ワニ狩り連絡帳2

前世のワニ狩りの楽しい思い出。ネコのニェネントとの暮らし。

『ジュラシック・ワールド』(2015) コリン・トレヴォロウ:監督

 『ジュラシック・パークIII』から14年、あのときは孤島のジャングルと廃墟の中で恐竜たちがもう勝手に生育していただけだったのが、その場所は今「ジュラシック・ワールド」として再生され、一大観光施設として一般観客を呼び込むまでになっているという。
 そこで新たな客、またはリピート客を呼び込むため、DNA遺伝子操作で、ジュラ紀に存在したわけではない「新種」の最強の恐竜「インドミナス・レックス」というのを人力で生み出し、隔離した防壁の中でまさに一般に公開しようとしている。パークの運営責任者のクレア・ディアリング(ブライス・ダラス・ハワード)は、ヴェロキラプトルのショーを観客に見せる調教師のオーウェン・グレイディ(クリス・プラット)を呼び、インドミナス・レックス公開のための防壁のチェックを行おうとしている(このあたり、第一作での「チェック」を思い出させられる)。そんなとき、クレアの二人の甥がパークの観光にやって来るわけだ。
 誰でも予測するように、インドミナス・レックスは(ハイブリッドの知性・特性を使って)防壁を突破して外に出てしまう。インドミナス・レックスがただちに観客を襲うわけではないが、翼竜プテラノドンの檻が破られ、ツアーを中止して退避を待っている一般観客をプテラノドンが襲い、大パニックになる。
 一方、ツアー客からはぐれたクレアの甥ふたりと、クレア、そしてオーウェンとは、インドミナス・レックスやその他の恐竜に追われているわけだ。ここで、オーウェンに調教されたヴェロキラプトルがインドミナスに立ち向かうってよ。そういう話。

 この映画に関して「疑問」に感じることはあまりに多い。まずはそのインドミナス・レックスだかが脱出しちゃって暴れ出すまでに、いちおう人間たちの織り成すドラマが展開されるわけだけれども、はっきり言って、ここまでに演出の惨い・酷い映画というのは今まで観たことがないかもしれない。カット割りも始終おかしいし、脚本のせいもあるだろうが、映画の流れからまったく不要なセリフが唐突に語られたりし、けっきょくそんな不要なセリフが回収されるわけでもない(こういうのではないけれども一つの例:兄「マッチ持ってる?」弟「うん」と差し出す。21世紀の今、どこの子どもが「マッチ箱」を持ち歩いてるっちゅうねん!)。
 そして、この映画が描く「精神」の問題にもなるが、まるっきし今の水族館の「イルカショー」のごとくの「ヴェロキラプトル・ショー」。そこでヴェロキラプトルらが調教師に心を通わせ、調教師を助けようとするような描写は、つまりは水族館や動物園での「ショー」は調教師と動物との「交流」として肯定し、そのような水族館や動物園での「ショー」を肯定している。

データ抜粋
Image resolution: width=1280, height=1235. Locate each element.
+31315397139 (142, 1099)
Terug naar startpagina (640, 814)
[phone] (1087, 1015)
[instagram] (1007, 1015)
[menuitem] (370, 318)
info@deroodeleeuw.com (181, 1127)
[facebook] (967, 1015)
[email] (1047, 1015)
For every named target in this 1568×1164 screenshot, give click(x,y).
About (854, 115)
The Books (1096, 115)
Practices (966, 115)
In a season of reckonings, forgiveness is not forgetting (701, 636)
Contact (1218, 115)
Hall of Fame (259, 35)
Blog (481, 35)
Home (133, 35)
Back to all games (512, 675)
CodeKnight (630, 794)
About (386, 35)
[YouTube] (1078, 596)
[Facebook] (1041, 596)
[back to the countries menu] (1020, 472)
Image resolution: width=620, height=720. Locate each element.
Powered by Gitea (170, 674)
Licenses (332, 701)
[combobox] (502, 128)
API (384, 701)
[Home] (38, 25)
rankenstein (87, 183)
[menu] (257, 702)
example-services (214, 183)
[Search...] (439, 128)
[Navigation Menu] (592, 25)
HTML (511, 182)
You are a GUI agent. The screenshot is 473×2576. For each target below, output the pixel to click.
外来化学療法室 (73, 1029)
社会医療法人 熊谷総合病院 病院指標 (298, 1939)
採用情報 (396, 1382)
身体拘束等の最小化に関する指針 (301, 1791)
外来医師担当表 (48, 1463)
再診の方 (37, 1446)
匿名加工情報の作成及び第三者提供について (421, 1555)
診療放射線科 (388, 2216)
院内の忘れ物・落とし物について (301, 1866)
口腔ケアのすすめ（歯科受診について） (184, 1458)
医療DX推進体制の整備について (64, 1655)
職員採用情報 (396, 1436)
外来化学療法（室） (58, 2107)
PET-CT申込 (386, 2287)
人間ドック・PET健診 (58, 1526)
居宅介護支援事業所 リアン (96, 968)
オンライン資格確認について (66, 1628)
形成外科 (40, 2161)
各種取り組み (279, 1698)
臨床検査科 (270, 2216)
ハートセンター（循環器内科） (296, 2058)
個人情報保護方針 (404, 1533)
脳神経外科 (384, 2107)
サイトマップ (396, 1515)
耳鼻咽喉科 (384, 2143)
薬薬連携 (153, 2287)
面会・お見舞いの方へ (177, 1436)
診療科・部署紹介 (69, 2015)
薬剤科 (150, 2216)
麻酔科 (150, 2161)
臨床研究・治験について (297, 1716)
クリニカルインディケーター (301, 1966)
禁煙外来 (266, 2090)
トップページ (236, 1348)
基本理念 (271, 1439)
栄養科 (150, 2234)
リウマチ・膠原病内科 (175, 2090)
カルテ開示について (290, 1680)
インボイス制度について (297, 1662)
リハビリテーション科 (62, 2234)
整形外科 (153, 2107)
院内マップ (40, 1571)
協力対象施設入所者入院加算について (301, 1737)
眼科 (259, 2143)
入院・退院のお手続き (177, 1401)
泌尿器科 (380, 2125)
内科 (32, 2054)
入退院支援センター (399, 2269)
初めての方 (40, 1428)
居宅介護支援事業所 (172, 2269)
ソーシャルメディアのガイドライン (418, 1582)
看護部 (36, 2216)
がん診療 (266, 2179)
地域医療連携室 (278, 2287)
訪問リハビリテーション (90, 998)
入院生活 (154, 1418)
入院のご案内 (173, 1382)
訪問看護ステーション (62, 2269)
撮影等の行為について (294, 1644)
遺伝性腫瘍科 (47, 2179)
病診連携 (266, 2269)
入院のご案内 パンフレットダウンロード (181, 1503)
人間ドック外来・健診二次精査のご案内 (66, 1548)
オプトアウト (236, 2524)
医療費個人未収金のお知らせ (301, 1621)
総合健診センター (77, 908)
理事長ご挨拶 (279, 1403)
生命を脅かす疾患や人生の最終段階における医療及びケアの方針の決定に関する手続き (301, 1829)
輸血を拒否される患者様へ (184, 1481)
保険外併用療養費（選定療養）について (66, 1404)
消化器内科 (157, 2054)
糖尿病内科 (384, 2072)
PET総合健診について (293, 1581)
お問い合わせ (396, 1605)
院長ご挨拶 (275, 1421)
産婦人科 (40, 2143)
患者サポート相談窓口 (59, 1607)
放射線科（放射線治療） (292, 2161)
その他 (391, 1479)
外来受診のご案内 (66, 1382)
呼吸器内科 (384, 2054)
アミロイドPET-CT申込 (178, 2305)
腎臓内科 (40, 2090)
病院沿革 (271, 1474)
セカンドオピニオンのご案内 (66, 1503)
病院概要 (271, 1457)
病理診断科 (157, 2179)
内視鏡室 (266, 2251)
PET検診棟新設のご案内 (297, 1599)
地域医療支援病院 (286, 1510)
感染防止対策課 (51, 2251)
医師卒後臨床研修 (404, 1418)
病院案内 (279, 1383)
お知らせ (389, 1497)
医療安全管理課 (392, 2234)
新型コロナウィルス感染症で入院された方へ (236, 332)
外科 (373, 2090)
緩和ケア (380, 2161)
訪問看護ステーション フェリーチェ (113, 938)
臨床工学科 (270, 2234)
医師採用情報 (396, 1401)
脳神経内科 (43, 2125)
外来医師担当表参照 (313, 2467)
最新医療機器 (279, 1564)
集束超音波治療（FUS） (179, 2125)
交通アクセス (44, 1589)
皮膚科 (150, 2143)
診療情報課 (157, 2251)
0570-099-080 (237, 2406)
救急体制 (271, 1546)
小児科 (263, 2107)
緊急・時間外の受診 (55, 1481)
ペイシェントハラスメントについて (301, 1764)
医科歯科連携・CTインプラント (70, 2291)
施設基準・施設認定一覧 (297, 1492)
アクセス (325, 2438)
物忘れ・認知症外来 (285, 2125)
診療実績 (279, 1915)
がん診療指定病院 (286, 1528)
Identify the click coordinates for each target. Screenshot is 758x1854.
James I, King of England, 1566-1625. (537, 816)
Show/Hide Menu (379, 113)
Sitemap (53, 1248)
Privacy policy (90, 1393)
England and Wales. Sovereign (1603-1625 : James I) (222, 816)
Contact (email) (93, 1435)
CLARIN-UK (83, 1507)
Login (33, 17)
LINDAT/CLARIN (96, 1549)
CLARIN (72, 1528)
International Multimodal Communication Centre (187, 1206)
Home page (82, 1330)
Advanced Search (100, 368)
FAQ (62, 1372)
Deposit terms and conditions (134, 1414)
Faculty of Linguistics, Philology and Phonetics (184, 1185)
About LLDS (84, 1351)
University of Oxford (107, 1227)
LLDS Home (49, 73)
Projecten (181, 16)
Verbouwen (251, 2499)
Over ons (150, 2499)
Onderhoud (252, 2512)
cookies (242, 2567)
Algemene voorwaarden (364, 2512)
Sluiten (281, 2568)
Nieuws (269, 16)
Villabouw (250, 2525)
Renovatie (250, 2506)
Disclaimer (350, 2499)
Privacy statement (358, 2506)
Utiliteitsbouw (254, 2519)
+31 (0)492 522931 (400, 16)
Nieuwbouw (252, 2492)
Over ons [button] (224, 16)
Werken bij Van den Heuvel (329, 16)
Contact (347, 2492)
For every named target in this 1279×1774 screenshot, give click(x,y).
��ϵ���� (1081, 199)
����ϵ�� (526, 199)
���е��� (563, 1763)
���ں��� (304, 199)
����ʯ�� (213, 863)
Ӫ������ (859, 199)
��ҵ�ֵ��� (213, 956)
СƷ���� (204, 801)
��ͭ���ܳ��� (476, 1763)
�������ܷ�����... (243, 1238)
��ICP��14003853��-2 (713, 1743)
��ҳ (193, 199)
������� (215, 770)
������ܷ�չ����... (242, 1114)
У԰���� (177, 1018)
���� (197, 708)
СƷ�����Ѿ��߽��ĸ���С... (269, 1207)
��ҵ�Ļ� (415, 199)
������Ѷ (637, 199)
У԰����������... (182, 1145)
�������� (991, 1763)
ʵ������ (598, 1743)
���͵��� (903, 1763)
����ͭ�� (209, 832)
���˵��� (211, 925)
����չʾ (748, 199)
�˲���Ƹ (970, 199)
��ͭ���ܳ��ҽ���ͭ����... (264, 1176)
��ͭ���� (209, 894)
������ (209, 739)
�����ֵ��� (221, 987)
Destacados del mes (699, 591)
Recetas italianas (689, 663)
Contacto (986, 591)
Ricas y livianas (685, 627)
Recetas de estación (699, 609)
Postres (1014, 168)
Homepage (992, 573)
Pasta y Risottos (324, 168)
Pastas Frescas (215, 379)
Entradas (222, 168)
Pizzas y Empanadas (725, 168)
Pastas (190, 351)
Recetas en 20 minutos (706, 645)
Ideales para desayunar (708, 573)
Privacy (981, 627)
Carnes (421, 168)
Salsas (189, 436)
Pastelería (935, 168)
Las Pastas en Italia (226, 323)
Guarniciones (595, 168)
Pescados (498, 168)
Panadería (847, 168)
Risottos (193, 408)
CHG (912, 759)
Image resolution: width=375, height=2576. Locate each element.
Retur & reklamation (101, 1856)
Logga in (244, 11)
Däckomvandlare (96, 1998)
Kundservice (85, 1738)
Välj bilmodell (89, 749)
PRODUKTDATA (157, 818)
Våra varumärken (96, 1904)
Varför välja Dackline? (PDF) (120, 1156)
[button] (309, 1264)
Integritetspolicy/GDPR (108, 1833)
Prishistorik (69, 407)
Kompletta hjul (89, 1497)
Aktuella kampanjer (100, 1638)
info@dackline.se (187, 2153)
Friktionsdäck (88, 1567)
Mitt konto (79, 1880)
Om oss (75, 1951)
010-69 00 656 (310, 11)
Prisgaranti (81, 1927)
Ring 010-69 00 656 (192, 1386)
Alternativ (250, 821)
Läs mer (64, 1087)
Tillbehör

やること
- A) 『ジュラシック・ワールド』の映画評に名前が出てくる恐竜や翼竜の種類を、すべて挙げてください。
- B) 『ジュラシック・ワールド』の映画評のうち、「誰でも予測するように、インド」で始まり「ち歩いてるっちゅうねん!)。」で終わる部分を書き写すこと。
- C) 『ジュラシック・ワールド』の映画評を、最後の文のあとから書き継ぐこと。
エントリは別の出典から取ったものである。

課題別の解答
- A) インドミナス・レックス、ヴェロキラプトル、プテラノドン

- B)
誰でも予測するように、インドミナス・レックスは(ハイブリッドの知性・特性を使って)防壁を突破して外に出てしまう。インドミナス・レックスがただちに観客を襲うわけではないが、翼竜プテラノドンの檻が破られ、ツアーを中止して退避を待っている一般観客をプテラノドンが襲い、大パニックになる。
 一方、ツアー客からはぐれたクレアの甥ふたりと、クレア、そしてオーウェンとは、インドミナス・レックスやその他の恐竜に追われているわけだ。ここで、オーウェンに調教されたヴェロキラプトルがインドミナスに立ち向かうってよ。そういう話。

 この映画に関して「疑問」に感じることはあまりに多い。まずはそのインドミナス・レックスだかが脱出しちゃって暴れ出すまでに、いちおう人間たちの織り成すドラマが展開されるわけだけれども、はっきり言って、ここまでに演出の惨い・酷い映画というのは今まで観たことがないかもしれない。カット割りも始終おかしいし、脚本のせいもあるだろうが、映画の流れからまったく不要なセリフが唐突に語られたりし、けっきょくそんな不要なセリフが回収されるわけでもない(こういうのではないけれども一つの例:兄「マッチ持ってる?」弟「うん」と差し出す。21世紀の今、どこの子どもが「マッチ箱」を持ち歩いてるっちゅうねん!)。

- C)
 現実問題、そのような「ショー」で演技する動物らは、そのような演技をしなければ「食事」を得られないから嫌々やっているにすぎず、ここでの動物と調教師との「心の交流」などというのはでっち上げられた「幻想」にすぎず、そのことを肯定的に描くこの作品は「欺瞞」に満ちていると言うしかない。このことだけでもこの作品は「唾棄すべき」映画であるように、わたしには思える。
 もちろんこの映画は「遺伝子操作」により「存在し得ない」動物をクリエイトすることへの批判があることは承知しているが、同時にこの映画の脚本であれば、「既存の動物園・水族館」(特にそこで行われる見世物的な「ショー」)への批判であってもいいはずである。「ハイブリットな動物を兵器化する」以前の問題だと思う。
 また、このシリーズでは、登場人物の「バカげた行為」による混乱というのは「定番」になっているわけだが、登場する二人の甥は、救出されるまでに3~4回は死んでいるはずであろう。っつうか、あのクソおやじがヴィンセント・ドノフリオだったとは、さいごのエンドロールを見るまで気づかなかった。まあ「クソ」な役の多い方ではあられるけれども、好きな俳優さんです。

 ‥‥てなことを言いながらも、わたしも中盤から終盤への恐竜たちの跋扈ぶり、闘争ぶりは楽しんで観たわけだが(怪獣ファンだからいたしかたない)、プテラノドンになぶり殺されてしまう、ふたりの甥の面倒をみるはずの女性はあんまりにもかわいそうだった。
 意外なところでモササウルスが登場しておどろき(わたしは小学生の頃は恐竜ファンでもあったから、モササウルスのことは知っている)、「え~、モササウルスはこ~んなに大きいの?」って思ったが、調べるとけっこうこのくらいの大きさはあったようだ。あと、完全に「ファンタジー」なのは、プテラノドンが人間を持ち上げてしまうというあたりの描写で、まあこれは『ジュラシック・パークIII』でもやられていたことだからしょうがない。

 今まで4本の『ジュラシック』シリーズを観たわけだけれども、はたしてこの作品と第二作の『ロスト・ワールド/ジュラシック・パーク』とでどっちが「最悪」か、ということでは思い悩むが、ちょっとばかり(その「世界観」よりも「演出力」において)この『ジュラシック・ワールド』の方が「うわて」ではないかという気はする(以後の『炎の王国』とか『新たなる支配者』はもっと上だ、という話も聞くが)。